[[ Input data, beginning ]]

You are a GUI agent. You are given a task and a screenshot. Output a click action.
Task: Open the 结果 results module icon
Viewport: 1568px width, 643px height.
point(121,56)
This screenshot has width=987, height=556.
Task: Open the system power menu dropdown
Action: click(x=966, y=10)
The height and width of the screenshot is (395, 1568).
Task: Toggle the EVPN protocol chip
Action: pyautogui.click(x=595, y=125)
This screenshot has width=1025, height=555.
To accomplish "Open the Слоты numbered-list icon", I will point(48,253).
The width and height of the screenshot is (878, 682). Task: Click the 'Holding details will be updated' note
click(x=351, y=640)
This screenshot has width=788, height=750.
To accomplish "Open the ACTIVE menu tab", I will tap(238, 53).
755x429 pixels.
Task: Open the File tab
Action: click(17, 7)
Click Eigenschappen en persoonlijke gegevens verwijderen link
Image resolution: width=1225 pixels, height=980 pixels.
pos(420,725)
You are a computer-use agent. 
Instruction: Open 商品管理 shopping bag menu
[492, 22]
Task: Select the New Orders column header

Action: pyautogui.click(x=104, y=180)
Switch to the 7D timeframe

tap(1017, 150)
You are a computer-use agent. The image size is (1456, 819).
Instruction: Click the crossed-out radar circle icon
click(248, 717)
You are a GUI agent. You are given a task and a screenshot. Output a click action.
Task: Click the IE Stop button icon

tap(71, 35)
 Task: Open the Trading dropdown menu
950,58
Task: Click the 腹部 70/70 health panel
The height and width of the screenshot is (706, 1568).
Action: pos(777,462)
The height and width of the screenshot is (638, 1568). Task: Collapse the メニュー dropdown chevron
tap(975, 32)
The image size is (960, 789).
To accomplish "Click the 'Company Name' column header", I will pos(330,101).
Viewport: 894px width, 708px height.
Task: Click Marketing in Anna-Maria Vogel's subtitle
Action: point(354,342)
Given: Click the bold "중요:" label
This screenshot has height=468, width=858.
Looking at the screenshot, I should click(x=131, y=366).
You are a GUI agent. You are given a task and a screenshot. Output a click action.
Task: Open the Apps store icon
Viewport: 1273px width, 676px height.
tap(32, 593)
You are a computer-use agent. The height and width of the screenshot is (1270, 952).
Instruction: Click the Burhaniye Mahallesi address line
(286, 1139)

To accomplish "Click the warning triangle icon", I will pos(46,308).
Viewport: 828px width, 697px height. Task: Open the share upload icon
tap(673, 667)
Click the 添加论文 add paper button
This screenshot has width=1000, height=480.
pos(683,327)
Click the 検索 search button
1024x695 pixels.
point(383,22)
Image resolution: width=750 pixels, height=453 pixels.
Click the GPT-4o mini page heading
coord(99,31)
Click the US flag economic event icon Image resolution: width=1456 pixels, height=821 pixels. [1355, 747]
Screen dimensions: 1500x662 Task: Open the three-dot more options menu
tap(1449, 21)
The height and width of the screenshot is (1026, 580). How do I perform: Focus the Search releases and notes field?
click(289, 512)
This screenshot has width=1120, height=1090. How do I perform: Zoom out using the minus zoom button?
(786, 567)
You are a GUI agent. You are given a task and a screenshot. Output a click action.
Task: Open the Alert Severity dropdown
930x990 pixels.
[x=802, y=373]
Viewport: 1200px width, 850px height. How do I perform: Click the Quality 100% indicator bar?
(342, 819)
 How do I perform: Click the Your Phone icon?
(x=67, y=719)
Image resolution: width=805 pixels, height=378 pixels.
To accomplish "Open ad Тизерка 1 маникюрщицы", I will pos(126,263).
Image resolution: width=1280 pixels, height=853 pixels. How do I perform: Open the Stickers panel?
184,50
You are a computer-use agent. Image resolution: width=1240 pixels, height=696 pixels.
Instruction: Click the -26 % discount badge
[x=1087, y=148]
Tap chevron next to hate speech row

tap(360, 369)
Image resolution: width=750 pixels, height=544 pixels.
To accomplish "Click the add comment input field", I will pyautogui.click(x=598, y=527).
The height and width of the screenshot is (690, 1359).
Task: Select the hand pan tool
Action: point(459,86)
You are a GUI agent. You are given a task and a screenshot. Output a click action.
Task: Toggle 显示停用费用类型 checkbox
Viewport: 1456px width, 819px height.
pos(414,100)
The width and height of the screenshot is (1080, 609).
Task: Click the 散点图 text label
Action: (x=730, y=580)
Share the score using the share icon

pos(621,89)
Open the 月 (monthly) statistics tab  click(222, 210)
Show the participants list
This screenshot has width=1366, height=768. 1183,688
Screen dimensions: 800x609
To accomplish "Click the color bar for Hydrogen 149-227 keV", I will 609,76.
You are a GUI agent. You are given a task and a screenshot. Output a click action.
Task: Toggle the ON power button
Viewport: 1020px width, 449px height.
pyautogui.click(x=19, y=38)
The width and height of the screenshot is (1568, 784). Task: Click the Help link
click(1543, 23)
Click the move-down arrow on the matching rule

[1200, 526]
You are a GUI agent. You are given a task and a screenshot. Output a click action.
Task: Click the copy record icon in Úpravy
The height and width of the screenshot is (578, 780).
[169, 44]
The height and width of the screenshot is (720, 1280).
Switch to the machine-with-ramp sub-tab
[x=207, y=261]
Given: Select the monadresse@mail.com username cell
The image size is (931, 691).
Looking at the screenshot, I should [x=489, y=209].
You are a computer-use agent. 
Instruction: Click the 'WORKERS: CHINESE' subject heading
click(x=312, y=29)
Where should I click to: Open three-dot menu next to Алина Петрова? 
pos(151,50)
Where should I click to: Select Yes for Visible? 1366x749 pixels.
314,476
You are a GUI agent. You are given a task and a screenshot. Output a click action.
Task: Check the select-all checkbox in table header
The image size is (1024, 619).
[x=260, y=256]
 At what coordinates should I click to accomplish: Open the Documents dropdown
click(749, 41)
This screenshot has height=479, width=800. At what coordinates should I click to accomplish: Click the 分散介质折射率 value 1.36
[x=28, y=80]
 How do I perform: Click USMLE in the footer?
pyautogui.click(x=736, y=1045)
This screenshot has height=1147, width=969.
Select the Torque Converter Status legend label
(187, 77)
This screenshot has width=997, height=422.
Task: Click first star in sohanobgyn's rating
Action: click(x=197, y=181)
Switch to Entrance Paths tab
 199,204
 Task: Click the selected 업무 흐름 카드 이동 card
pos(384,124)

[[ Input data, end ]]

The answer must be a word-for-word transcription of every record above.

Written answer ->
You are a GUI agent. You are given a task and a screenshot. Output a click action.
Task: Open the 结果 results module icon
Viewport: 1568px width, 643px height.
point(121,56)
This screenshot has width=987, height=556.
Task: Open the system power menu dropdown
Action: click(x=966, y=10)
The height and width of the screenshot is (395, 1568).
Task: Toggle the EVPN protocol chip
Action: pyautogui.click(x=595, y=125)
This screenshot has width=1025, height=555.
To accomplish "Open the Слоты numbered-list icon", I will point(48,253).
The width and height of the screenshot is (878, 682). Task: Click the 'Holding details will be updated' note
click(x=351, y=640)
This screenshot has width=788, height=750.
To accomplish "Open the ACTIVE menu tab", I will tap(238, 53).
755x429 pixels.
Task: Open the File tab
Action: click(17, 7)
Click Eigenschappen en persoonlijke gegevens verwijderen link
Image resolution: width=1225 pixels, height=980 pixels.
pos(420,725)
You are a computer-use agent. 
Instruction: Open 商品管理 shopping bag menu
[492, 22]
Task: Select the New Orders column header

Action: pyautogui.click(x=104, y=180)
Switch to the 7D timeframe

tap(1017, 150)
You are a computer-use agent. The image size is (1456, 819).
Instruction: Click the crossed-out radar circle icon
click(248, 717)
You are a GUI agent. You are given a task and a screenshot. Output a click action.
Task: Click the IE Stop button icon

tap(71, 35)
 Task: Open the Trading dropdown menu
950,58
Task: Click the 腹部 70/70 health panel
The height and width of the screenshot is (706, 1568).
Action: pos(777,462)
The height and width of the screenshot is (638, 1568). Task: Collapse the メニュー dropdown chevron
tap(975, 32)
The image size is (960, 789).
To accomplish "Click the 'Company Name' column header", I will pos(330,101).
Viewport: 894px width, 708px height.
Task: Click Marketing in Anna-Maria Vogel's subtitle
Action: point(354,342)
Given: Click the bold "중요:" label
This screenshot has height=468, width=858.
Looking at the screenshot, I should click(x=131, y=366).
You are a GUI agent. You are given a task and a screenshot. Output a click action.
Task: Open the Apps store icon
Viewport: 1273px width, 676px height.
tap(32, 593)
You are a computer-use agent. The height and width of the screenshot is (1270, 952).
Instruction: Click the Burhaniye Mahallesi address line
(286, 1139)

To accomplish "Click the warning triangle icon", I will pos(46,308).
Viewport: 828px width, 697px height. Task: Open the share upload icon
tap(673, 667)
Click the 添加论文 add paper button
This screenshot has width=1000, height=480.
pos(683,327)
Click the 検索 search button
1024x695 pixels.
point(383,22)
Image resolution: width=750 pixels, height=453 pixels.
Click the GPT-4o mini page heading
coord(99,31)
Click the US flag economic event icon Image resolution: width=1456 pixels, height=821 pixels. [1355, 747]
Screen dimensions: 1500x662 Task: Open the three-dot more options menu
tap(1449, 21)
The height and width of the screenshot is (1026, 580). How do I perform: Focus the Search releases and notes field?
click(289, 512)
This screenshot has width=1120, height=1090. How do I perform: Zoom out using the minus zoom button?
(786, 567)
You are a GUI agent. You are given a task and a screenshot. Output a click action.
Task: Open the Alert Severity dropdown
930x990 pixels.
[x=802, y=373]
Viewport: 1200px width, 850px height. How do I perform: Click the Quality 100% indicator bar?
(342, 819)
 How do I perform: Click the Your Phone icon?
(x=67, y=719)
Image resolution: width=805 pixels, height=378 pixels.
To accomplish "Open ad Тизерка 1 маникюрщицы", I will pos(126,263).
Image resolution: width=1280 pixels, height=853 pixels. How do I perform: Open the Stickers panel?
184,50
You are a computer-use agent. Image resolution: width=1240 pixels, height=696 pixels.
Instruction: Click the -26 % discount badge
[x=1087, y=148]
Tap chevron next to hate speech row

tap(360, 369)
Image resolution: width=750 pixels, height=544 pixels.
To accomplish "Click the add comment input field", I will pyautogui.click(x=598, y=527).
The height and width of the screenshot is (690, 1359).
Task: Select the hand pan tool
Action: point(459,86)
You are a GUI agent. You are given a task and a screenshot. Output a click action.
Task: Toggle 显示停用费用类型 checkbox
Viewport: 1456px width, 819px height.
pos(414,100)
The width and height of the screenshot is (1080, 609).
Task: Click the 散点图 text label
Action: (x=730, y=580)
Share the score using the share icon

pos(621,89)
Open the 月 (monthly) statistics tab  click(222, 210)
Show the participants list
This screenshot has width=1366, height=768. 1183,688
Screen dimensions: 800x609
To accomplish "Click the color bar for Hydrogen 149-227 keV", I will 609,76.
You are a GUI agent. You are given a task and a screenshot. Output a click action.
Task: Toggle the ON power button
Viewport: 1020px width, 449px height.
pyautogui.click(x=19, y=38)
The width and height of the screenshot is (1568, 784). Task: Click the Help link
click(1543, 23)
Click the move-down arrow on the matching rule

[1200, 526]
You are a GUI agent. You are given a task and a screenshot. Output a click action.
Task: Click the copy record icon in Úpravy
The height and width of the screenshot is (578, 780).
[169, 44]
The height and width of the screenshot is (720, 1280).
Switch to the machine-with-ramp sub-tab
[x=207, y=261]
Given: Select the monadresse@mail.com username cell
The image size is (931, 691).
Looking at the screenshot, I should [x=489, y=209].
You are a computer-use agent. 
Instruction: Click the 'WORKERS: CHINESE' subject heading
click(x=312, y=29)
Where should I click to: Open three-dot menu next to Алина Петрова? 
pos(151,50)
Where should I click to: Select Yes for Visible? 1366x749 pixels.
314,476
You are a GUI agent. You are given a task and a screenshot. Output a click action.
Task: Check the select-all checkbox in table header
The image size is (1024, 619).
[x=260, y=256]
 At what coordinates should I click to accomplish: Open the Documents dropdown
click(749, 41)
This screenshot has height=479, width=800. At what coordinates should I click to accomplish: Click the 分散介质折射率 value 1.36
[x=28, y=80]
 How do I perform: Click USMLE in the footer?
pyautogui.click(x=736, y=1045)
This screenshot has height=1147, width=969.
Select the Torque Converter Status legend label
(187, 77)
This screenshot has width=997, height=422.
Task: Click first star in sohanobgyn's rating
Action: click(x=197, y=181)
Switch to Entrance Paths tab
 199,204
 Task: Click the selected 업무 흐름 카드 이동 card
pos(384,124)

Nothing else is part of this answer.